■ Work order ■
Which lines run from the line with "1456x814 pixels. Task: Click" through the line with "Open the OpenAI" in the entries below? Print them exactly, both ends included, and nothing more.

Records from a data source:
<<<<
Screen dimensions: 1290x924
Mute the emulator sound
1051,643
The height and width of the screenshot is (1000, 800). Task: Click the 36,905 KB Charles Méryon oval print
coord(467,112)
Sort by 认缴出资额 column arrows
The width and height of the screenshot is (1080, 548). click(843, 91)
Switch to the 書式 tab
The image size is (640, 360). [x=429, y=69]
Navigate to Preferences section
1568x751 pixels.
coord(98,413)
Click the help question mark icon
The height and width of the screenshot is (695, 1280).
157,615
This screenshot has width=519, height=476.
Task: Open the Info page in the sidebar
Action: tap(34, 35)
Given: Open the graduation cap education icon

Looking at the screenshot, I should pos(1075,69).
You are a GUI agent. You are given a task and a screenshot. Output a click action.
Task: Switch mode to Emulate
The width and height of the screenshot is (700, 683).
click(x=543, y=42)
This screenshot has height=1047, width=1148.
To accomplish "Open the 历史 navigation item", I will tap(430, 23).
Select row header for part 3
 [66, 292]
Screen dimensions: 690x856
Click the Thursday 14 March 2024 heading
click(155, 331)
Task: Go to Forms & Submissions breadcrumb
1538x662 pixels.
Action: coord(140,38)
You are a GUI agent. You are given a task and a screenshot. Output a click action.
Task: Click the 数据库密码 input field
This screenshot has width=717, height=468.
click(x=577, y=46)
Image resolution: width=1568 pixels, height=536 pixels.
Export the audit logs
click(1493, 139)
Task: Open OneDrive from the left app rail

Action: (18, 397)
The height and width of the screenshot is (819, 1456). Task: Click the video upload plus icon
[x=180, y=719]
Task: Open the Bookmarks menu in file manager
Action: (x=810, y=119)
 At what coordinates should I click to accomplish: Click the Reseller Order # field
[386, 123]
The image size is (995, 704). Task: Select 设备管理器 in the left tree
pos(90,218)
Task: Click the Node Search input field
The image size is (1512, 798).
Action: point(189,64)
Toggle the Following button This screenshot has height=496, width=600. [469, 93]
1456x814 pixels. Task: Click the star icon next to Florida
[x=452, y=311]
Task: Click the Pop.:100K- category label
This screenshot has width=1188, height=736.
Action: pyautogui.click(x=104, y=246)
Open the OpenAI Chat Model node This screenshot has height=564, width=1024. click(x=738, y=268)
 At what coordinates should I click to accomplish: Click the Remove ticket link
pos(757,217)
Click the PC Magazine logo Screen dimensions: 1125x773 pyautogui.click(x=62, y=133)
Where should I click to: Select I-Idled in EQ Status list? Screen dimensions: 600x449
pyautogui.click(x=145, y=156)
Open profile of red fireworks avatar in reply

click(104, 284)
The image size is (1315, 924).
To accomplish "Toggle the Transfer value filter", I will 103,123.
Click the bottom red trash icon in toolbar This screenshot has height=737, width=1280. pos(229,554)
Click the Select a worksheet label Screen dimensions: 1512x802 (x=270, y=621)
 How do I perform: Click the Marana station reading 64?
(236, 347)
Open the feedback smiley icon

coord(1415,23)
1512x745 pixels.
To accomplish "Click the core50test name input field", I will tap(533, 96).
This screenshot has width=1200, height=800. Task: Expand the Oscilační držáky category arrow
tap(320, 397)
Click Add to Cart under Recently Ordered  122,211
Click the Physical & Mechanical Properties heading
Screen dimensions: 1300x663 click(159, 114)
>>>>
■ Response area ■
1456x814 pixels. Task: Click the star icon next to Florida
[x=452, y=311]
Task: Click the Pop.:100K- category label
This screenshot has width=1188, height=736.
Action: pyautogui.click(x=104, y=246)
Open the OpenAI Chat Model node This screenshot has height=564, width=1024. click(x=738, y=268)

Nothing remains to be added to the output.